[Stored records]
---+---

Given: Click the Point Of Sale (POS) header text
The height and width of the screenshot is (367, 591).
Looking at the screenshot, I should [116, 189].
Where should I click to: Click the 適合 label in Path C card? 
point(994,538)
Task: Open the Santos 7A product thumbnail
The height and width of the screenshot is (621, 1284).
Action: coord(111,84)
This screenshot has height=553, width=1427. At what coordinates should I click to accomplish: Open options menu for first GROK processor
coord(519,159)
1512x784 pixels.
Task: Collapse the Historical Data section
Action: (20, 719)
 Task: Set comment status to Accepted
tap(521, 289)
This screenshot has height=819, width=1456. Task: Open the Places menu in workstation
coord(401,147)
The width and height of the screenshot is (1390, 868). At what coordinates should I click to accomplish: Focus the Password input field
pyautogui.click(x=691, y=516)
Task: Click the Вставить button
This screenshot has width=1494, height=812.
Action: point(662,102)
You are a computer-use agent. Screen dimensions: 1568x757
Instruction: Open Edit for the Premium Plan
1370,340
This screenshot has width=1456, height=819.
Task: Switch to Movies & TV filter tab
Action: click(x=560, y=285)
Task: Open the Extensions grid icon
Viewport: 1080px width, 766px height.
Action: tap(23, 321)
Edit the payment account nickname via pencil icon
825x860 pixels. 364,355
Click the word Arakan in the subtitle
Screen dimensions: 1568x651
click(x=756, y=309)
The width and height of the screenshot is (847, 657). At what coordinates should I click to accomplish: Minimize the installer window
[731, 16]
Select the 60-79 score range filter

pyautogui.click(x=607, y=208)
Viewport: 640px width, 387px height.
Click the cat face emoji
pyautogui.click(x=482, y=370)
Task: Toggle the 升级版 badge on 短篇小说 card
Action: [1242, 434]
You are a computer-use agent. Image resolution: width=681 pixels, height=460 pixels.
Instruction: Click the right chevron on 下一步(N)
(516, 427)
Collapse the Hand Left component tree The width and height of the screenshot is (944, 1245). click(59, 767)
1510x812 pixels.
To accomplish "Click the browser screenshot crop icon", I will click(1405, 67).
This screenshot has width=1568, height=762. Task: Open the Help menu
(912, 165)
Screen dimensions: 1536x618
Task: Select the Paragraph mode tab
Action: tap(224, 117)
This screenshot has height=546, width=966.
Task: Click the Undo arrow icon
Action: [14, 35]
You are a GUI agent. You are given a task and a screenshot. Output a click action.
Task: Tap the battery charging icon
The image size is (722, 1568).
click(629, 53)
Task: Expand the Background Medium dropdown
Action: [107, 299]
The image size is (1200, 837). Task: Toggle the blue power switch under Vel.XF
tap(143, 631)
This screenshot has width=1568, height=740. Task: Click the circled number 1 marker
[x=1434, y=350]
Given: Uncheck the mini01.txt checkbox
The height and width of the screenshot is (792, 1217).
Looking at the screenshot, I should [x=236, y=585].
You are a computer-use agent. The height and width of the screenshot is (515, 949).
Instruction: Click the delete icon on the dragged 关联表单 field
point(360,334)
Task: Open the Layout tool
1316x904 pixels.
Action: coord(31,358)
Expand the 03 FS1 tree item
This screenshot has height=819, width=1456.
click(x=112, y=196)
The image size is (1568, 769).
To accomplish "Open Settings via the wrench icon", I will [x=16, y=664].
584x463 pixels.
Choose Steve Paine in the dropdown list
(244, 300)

---+---

Print the lines of the records from the line containing "Task: Open the Santos 7A product thumbnail" to the line containing "pyautogui.click(x=691, y=516)", with both of those lines included.

EXPECTED ANSWER:
Task: Open the Santos 7A product thumbnail
The height and width of the screenshot is (621, 1284).
Action: coord(111,84)
This screenshot has height=553, width=1427. At what coordinates should I click to accomplish: Open options menu for first GROK processor
coord(519,159)
1512x784 pixels.
Task: Collapse the Historical Data section
Action: (20, 719)
 Task: Set comment status to Accepted
tap(521, 289)
This screenshot has height=819, width=1456. Task: Open the Places menu in workstation
coord(401,147)
The width and height of the screenshot is (1390, 868). At what coordinates should I click to accomplish: Focus the Password input field
pyautogui.click(x=691, y=516)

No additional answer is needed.